From 1971 to 2001, Nygaard was a member of the Labour Party, and he was a member of committees on research policies in that party.
In November 1988, he became chair of the Information Committee on Norway and the EEC, in August 1990 reorganized as Nei til EF an organization disseminating information about Norway's relation to the Common Market, and coordinating the efforts to keep Norway outside.. In 1993, when the EEC ratified the Maastricht Treaty and became the European Union the organization changed its name to reflect this. Nei til EF became the largest political organization in Norway. Nygaard worked with Anne Enger Lahnstein, leader of the anti-EU Centre Party, in this campaign. In the referendum on 28 November 1994, "Nei til EU" succeeded: 52.2% of the electorate voted "No", and the voter participation was the highest ever in Norway's history 88.8%. The strategy of the campaign, insisted by Nygaard, was that it had to be for something as well as against, i.e. the Scandinavian welfare state Nygaard considered threatened by the Maastricht Agreement.

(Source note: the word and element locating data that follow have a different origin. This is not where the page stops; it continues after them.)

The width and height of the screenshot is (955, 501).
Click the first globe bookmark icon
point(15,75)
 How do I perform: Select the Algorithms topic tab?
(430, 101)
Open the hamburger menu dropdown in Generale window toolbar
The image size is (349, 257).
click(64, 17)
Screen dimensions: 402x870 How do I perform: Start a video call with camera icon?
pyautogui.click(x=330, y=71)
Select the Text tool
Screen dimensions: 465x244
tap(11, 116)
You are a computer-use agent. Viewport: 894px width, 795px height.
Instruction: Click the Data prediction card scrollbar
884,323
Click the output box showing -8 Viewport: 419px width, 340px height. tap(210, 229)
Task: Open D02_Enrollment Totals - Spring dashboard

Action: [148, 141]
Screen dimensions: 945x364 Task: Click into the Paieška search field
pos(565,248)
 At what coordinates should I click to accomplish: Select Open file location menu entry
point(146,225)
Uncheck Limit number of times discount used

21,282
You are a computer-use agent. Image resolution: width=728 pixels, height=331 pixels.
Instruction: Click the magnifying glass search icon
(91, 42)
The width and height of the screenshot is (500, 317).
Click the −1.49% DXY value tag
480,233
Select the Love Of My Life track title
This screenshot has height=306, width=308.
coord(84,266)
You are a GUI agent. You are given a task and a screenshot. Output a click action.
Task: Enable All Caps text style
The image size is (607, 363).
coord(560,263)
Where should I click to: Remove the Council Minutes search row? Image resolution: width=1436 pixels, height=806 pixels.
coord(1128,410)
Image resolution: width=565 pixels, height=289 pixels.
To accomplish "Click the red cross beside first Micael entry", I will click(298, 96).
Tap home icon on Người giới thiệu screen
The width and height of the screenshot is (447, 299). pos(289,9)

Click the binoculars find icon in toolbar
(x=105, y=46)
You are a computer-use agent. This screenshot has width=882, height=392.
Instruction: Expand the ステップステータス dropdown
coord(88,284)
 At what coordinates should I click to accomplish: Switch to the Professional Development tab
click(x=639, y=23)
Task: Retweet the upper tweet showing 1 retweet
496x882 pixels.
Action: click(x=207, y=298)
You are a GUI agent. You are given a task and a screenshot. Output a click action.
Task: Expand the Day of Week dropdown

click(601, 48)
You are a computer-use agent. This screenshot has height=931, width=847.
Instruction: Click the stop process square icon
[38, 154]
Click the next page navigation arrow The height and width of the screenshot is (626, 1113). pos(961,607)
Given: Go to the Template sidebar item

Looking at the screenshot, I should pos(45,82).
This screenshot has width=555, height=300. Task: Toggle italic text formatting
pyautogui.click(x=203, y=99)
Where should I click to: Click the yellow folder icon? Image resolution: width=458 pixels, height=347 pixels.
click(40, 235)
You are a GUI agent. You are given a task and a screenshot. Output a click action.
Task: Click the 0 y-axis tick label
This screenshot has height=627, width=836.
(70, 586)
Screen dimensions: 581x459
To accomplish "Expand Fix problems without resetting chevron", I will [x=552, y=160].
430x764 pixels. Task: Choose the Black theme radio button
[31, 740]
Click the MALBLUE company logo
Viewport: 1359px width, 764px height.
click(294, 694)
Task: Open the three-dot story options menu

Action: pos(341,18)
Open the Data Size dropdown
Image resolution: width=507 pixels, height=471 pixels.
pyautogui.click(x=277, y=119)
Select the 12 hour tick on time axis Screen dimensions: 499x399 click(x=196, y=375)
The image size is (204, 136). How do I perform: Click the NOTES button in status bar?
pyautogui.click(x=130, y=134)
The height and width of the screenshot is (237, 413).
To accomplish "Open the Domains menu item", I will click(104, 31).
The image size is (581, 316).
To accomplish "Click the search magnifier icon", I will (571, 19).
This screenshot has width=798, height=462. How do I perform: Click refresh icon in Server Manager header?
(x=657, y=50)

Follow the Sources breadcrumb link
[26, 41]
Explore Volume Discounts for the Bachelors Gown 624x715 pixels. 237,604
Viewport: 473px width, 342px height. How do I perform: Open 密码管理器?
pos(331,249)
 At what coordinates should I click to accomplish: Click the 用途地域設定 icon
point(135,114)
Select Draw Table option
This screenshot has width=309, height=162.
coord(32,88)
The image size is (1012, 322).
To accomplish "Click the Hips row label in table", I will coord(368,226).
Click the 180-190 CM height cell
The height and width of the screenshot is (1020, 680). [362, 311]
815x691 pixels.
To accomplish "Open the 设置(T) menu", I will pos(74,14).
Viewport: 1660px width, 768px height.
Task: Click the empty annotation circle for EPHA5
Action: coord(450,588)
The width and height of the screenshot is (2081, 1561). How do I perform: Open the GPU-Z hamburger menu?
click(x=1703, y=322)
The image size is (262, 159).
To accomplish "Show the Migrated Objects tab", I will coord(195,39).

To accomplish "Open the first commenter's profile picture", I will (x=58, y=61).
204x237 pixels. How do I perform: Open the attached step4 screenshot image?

He resigned as chair in 1995, and was later the chair of the organization's strategy committee and member of its Council.
In 1996 and 1997, Nygaard was the coordinator of the efforts to establish The European Anti-Maastricht Movement, a cooperative network between national organizations opposing the Economic and Monetary Union of the European Union and the Maastricht Treaty in European countries within and outside the EU. TEAM was successfully started 3 March 1997.

Personal life

Kristen Nygaard married Johanna Nygaard in 1951. Johanna Nygaard worked at the Norwegian Agency for Aid to Developing Countries. She specialized for a number of years in recruiting and giving administrative support to specialists working in East Africa. Johanna and Kristen Nygaard had three children and seven grandchildren.
Nygaard died of a heart attack in 2002.